Recopiez intégralement, sans rien y changer, le texte ci-dessous sur la pièce « Devinez qui ? ».

Texte à examiner

═══

D'où lui est venue l'idée ? D'après les spécialistes, elle s'est inspirée d'une comptine populaire pour enfants, une "nursery rhyme", en faisant correspondre chacune des morts à un vers de la chanson. En outre, ce fut l'occasion pour elle de s'affirmer en tant qu'auteur dramatique, capable de porter une intrigue à la scène. Ce qu'elle fit elle-même, déçue par les adaptations qui avaient été faites de ses précédents romans. Or, pour tirer une pièce de l'intrigue, il fallait modifier la fin puisque personne n'aurait été sur scène pour révéler la solution. Adaptée par Sébastien Azzopardi sous le titre "Devinez qui ?" et mise en scène en 2003 par Bernard Murat au Théâtre du Palais-Royal, la pièce remporte toujours un franc succès lors de ses différentes représentations. Récemment, elle a été montée par Ivana Coppola au Carré Belle Feuille de Boulogne-Billancourt, avec une pléiade d'acteurs talentueux parmi lesquels certaines voix célèbres du cinéma. On ne boude pas son plaisir. Surtout si, connaissant déjà le coupable, on s'attache aux petits détails de la mise en scène qui pourraient le confondre. Un conseil, ne le perdez pas de vue...

═══

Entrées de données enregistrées
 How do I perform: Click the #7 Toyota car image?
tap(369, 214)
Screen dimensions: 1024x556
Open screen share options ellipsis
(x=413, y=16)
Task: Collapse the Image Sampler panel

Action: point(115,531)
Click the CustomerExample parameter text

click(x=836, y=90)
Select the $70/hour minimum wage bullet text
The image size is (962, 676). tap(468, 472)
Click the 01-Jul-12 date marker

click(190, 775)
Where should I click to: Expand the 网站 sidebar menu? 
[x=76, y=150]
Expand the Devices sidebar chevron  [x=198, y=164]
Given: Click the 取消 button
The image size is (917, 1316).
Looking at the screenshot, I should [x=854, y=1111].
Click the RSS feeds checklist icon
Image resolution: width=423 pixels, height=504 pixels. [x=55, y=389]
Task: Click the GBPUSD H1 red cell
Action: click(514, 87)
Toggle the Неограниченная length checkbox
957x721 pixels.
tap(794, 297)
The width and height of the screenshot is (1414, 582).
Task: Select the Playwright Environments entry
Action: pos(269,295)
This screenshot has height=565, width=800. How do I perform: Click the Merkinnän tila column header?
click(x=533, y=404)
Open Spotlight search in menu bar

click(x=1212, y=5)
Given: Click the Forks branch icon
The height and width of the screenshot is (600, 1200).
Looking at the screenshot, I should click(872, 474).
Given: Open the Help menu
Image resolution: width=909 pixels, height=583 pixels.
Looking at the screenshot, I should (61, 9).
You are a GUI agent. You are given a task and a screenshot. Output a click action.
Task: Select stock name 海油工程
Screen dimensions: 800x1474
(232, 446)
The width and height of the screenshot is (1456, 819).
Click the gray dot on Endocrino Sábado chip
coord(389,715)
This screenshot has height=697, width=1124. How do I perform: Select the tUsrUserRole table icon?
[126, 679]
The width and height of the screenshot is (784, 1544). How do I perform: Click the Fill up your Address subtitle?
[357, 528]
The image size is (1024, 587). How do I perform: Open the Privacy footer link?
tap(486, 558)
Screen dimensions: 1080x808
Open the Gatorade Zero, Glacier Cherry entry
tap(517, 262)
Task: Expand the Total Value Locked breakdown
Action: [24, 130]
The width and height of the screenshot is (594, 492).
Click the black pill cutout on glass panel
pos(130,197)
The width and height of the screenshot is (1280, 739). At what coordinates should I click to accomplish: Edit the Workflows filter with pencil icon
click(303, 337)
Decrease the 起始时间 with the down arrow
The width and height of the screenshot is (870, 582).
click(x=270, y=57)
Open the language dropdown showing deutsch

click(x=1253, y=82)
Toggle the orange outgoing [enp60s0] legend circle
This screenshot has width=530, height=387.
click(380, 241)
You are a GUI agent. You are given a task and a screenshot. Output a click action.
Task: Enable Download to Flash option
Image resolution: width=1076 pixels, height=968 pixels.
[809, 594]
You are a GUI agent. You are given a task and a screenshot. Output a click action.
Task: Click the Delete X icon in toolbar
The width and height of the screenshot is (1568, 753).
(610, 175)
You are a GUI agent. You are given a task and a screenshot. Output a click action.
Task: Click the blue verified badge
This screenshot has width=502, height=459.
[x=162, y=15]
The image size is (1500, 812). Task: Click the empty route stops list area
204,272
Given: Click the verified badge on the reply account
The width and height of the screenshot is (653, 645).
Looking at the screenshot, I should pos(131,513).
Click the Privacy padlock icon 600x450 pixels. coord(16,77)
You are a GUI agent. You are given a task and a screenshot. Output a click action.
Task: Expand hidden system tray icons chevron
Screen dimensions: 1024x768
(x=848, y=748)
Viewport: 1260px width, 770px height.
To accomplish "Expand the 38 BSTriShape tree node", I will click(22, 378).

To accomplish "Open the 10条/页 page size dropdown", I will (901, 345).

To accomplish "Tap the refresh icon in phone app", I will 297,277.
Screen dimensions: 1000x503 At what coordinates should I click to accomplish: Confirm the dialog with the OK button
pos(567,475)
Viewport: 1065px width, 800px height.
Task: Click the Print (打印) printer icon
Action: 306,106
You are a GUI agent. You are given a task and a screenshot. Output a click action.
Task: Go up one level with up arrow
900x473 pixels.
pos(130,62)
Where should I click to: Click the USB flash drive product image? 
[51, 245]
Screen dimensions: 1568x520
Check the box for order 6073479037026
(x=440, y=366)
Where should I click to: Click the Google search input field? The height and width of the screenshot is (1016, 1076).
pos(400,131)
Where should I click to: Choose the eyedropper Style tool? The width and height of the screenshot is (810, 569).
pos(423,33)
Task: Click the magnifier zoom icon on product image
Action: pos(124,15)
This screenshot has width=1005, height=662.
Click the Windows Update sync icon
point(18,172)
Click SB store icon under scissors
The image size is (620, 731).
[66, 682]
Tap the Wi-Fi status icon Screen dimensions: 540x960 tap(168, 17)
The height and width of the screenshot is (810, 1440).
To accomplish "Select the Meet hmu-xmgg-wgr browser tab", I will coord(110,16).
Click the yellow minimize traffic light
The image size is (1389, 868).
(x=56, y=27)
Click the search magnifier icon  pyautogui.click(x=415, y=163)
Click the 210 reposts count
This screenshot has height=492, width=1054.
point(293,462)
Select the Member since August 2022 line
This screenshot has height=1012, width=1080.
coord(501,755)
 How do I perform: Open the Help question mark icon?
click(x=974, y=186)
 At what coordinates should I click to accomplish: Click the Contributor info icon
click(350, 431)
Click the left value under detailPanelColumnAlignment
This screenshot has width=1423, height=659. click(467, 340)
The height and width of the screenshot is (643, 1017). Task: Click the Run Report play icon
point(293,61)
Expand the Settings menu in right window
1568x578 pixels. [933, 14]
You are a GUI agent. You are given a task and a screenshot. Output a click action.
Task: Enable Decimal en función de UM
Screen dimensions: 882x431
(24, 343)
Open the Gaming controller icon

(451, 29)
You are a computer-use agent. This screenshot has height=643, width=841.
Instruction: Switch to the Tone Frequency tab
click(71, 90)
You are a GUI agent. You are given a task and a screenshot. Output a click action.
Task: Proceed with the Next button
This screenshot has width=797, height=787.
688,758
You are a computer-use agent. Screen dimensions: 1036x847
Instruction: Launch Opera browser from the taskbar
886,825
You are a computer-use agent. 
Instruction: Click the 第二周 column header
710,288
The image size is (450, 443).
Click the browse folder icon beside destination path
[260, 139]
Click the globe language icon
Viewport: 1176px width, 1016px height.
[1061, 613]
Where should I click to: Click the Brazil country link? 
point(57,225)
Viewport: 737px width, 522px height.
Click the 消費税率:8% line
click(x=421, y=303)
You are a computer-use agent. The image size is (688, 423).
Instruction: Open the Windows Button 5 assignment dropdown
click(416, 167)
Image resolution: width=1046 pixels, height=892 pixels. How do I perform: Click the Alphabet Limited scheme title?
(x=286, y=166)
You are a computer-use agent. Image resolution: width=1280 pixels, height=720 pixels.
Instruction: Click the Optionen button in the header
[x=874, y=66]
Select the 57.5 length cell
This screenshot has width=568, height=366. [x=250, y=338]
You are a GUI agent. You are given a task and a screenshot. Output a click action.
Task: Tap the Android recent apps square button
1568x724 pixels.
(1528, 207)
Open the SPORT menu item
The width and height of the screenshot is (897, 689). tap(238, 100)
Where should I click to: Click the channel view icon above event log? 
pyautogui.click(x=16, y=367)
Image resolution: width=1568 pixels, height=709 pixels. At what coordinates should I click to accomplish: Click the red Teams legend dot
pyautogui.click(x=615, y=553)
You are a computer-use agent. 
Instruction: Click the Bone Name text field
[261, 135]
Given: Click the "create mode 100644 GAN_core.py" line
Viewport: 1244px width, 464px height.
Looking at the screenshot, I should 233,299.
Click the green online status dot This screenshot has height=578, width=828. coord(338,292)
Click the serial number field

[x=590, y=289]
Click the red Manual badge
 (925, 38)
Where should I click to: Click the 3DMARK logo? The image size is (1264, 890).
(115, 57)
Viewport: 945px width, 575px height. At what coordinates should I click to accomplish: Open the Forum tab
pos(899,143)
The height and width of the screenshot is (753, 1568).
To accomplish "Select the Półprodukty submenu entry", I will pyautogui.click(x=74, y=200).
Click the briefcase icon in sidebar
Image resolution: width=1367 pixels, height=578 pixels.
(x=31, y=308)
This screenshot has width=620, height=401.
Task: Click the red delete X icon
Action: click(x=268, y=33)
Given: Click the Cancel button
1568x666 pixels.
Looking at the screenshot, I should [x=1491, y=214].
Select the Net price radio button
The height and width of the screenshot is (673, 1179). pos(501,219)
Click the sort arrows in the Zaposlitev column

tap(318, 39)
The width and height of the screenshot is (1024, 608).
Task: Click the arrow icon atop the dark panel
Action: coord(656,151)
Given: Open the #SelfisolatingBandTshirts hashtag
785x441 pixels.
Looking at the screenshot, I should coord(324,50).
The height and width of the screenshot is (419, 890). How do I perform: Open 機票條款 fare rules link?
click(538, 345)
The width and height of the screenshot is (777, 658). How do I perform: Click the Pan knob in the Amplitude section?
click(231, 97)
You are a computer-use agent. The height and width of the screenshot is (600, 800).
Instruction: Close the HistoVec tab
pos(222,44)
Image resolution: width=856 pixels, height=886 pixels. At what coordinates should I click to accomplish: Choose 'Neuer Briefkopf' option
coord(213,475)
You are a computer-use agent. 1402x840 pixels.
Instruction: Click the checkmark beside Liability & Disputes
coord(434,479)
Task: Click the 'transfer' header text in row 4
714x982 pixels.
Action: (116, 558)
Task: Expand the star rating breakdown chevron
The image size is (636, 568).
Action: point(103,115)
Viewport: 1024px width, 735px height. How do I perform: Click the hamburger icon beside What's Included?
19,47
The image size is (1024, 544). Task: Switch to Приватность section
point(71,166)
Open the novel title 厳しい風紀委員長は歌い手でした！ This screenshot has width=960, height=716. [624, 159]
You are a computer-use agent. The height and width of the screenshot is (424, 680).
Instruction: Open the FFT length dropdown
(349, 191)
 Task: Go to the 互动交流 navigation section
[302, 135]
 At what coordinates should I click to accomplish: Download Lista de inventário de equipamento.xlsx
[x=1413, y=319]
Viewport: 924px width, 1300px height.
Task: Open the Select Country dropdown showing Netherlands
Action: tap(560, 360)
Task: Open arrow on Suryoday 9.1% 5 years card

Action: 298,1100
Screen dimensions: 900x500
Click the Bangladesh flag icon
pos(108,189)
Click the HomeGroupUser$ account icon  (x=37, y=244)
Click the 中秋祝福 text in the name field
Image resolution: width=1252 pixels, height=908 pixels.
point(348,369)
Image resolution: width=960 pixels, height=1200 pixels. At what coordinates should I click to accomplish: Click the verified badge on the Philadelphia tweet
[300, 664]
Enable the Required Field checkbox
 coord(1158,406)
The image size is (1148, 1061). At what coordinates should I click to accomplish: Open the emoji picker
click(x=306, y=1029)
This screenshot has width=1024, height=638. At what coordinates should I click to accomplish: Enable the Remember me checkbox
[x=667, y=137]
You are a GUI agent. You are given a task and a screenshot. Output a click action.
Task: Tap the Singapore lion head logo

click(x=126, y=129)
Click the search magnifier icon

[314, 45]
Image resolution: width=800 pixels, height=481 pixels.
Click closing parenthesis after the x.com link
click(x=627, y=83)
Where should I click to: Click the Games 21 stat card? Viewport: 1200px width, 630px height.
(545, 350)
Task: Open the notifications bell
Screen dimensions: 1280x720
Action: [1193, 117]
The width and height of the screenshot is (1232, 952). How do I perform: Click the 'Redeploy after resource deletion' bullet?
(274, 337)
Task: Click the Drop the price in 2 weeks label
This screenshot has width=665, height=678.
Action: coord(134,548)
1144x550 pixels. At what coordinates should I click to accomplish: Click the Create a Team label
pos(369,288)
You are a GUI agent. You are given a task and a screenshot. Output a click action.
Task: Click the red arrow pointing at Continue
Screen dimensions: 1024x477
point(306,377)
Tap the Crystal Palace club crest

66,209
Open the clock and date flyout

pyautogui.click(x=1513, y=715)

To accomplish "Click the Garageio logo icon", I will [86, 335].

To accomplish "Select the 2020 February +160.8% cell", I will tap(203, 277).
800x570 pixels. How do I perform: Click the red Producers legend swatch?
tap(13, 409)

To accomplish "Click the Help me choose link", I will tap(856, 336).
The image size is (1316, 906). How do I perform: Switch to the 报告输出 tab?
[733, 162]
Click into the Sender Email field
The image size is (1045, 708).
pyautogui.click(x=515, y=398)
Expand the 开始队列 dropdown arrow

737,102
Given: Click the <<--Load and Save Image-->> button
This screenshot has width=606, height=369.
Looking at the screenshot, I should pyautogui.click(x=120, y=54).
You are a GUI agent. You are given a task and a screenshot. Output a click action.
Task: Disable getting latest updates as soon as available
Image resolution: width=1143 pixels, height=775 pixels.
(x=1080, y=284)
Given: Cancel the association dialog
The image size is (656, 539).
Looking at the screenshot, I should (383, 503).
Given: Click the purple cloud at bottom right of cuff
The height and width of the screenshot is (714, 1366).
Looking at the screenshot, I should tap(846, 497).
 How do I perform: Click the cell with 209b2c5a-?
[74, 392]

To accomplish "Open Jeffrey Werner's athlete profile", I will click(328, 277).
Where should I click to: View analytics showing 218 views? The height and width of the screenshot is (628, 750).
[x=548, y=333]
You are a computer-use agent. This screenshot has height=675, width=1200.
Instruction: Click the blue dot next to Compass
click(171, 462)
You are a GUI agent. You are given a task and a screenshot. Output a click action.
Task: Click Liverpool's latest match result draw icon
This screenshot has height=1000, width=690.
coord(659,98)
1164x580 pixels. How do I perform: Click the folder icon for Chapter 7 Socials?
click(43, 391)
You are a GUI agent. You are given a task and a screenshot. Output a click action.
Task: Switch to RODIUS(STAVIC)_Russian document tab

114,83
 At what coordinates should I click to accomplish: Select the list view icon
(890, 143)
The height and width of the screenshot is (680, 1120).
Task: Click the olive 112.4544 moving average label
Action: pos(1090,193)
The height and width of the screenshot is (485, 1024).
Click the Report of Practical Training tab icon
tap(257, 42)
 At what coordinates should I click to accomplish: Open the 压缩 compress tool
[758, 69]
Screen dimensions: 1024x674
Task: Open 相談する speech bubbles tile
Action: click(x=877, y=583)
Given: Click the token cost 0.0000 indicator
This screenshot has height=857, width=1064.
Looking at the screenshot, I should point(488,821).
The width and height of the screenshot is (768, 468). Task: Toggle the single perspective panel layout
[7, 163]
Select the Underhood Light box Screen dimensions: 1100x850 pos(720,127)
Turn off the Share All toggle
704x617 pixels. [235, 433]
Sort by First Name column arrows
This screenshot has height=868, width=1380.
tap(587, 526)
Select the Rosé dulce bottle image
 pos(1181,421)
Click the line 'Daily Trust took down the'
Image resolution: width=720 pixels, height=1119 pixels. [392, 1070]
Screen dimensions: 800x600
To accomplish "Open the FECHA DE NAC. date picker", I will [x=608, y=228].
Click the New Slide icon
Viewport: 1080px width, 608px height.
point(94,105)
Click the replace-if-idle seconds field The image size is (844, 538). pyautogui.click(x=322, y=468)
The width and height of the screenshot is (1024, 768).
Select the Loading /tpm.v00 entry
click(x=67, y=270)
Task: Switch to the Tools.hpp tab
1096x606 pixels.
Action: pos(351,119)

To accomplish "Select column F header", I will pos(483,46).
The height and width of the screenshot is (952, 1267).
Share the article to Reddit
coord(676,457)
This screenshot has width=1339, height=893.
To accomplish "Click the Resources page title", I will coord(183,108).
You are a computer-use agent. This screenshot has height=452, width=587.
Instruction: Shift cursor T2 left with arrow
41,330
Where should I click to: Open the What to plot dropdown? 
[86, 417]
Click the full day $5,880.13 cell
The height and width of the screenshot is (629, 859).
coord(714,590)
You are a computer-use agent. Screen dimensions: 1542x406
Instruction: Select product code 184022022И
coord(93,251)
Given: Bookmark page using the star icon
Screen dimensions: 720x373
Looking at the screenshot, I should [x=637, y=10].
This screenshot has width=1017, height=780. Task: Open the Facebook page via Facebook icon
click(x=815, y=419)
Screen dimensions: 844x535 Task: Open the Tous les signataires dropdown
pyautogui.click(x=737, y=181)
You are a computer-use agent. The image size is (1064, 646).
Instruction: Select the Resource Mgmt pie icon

═══

Réponse attendue
D'où lui est venue l'idée ? D'après les spécialistes, elle s'est inspirée d'une comptine populaire pour enfants, une "nursery rhyme", en faisant correspondre chacune des morts à un vers de la chanson. En outre, ce fut l'occasion pour elle de s'affirmer en tant qu'auteur dramatique, capable de porter une intrigue à la scène. Ce qu'elle fit elle-même, déçue par les adaptations qui avaient été faites de ses précédents romans. Or, pour tirer une pièce de l'intrigue, il fallait modifier la fin puisque personne n'aurait été sur scène pour révéler la solution. Adaptée par Sébastien Azzopardi sous le titre "Devinez qui ?" et mise en scène en 2003 par Bernard Murat au Théâtre du Palais-Royal, la pièce remporte toujours un franc succès lors de ses différentes représentations. Récemment, elle a été montée par Ivana Coppola au Carré Belle Feuille de Boulogne-Billancourt, avec une pléiade d'acteurs talentueux parmi lesquels certaines voix célèbres du cinéma. On ne boude pas son plaisir. Surtout si, connaissant déjà le coupable, on s'attache aux petits détails de la mise en scène qui pourraient le confondre. Un conseil, ne le perdez pas de vue...